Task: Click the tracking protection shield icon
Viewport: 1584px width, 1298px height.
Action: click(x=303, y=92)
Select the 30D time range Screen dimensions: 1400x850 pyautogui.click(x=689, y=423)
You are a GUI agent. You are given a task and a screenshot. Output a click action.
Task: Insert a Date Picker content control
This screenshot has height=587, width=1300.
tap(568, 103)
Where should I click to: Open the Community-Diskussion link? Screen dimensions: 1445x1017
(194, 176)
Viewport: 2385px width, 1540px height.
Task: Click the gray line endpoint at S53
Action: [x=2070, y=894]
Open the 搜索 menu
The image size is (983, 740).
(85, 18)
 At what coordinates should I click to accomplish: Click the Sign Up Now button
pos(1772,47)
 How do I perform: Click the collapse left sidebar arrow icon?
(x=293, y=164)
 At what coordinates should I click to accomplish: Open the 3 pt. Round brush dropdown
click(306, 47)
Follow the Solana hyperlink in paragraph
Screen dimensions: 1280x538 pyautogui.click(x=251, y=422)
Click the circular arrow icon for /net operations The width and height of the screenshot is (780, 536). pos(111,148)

==*==

> Brief
Reproduce all of the records above line for line, with every character unchanged.

> Correct output
Task: Click the tracking protection shield icon
Viewport: 1584px width, 1298px height.
Action: click(x=303, y=92)
Select the 30D time range Screen dimensions: 1400x850 pyautogui.click(x=689, y=423)
You are a GUI agent. You are given a task and a screenshot. Output a click action.
Task: Insert a Date Picker content control
This screenshot has height=587, width=1300.
tap(568, 103)
Where should I click to: Open the Community-Diskussion link? Screen dimensions: 1445x1017
(194, 176)
Viewport: 2385px width, 1540px height.
Task: Click the gray line endpoint at S53
Action: [x=2070, y=894]
Open the 搜索 menu
The image size is (983, 740).
(85, 18)
 At what coordinates should I click to accomplish: Click the Sign Up Now button
pos(1772,47)
 How do I perform: Click the collapse left sidebar arrow icon?
(x=293, y=164)
 At what coordinates should I click to accomplish: Open the 3 pt. Round brush dropdown
click(306, 47)
Follow the Solana hyperlink in paragraph
Screen dimensions: 1280x538 pyautogui.click(x=251, y=422)
Click the circular arrow icon for /net operations The width and height of the screenshot is (780, 536). pos(111,148)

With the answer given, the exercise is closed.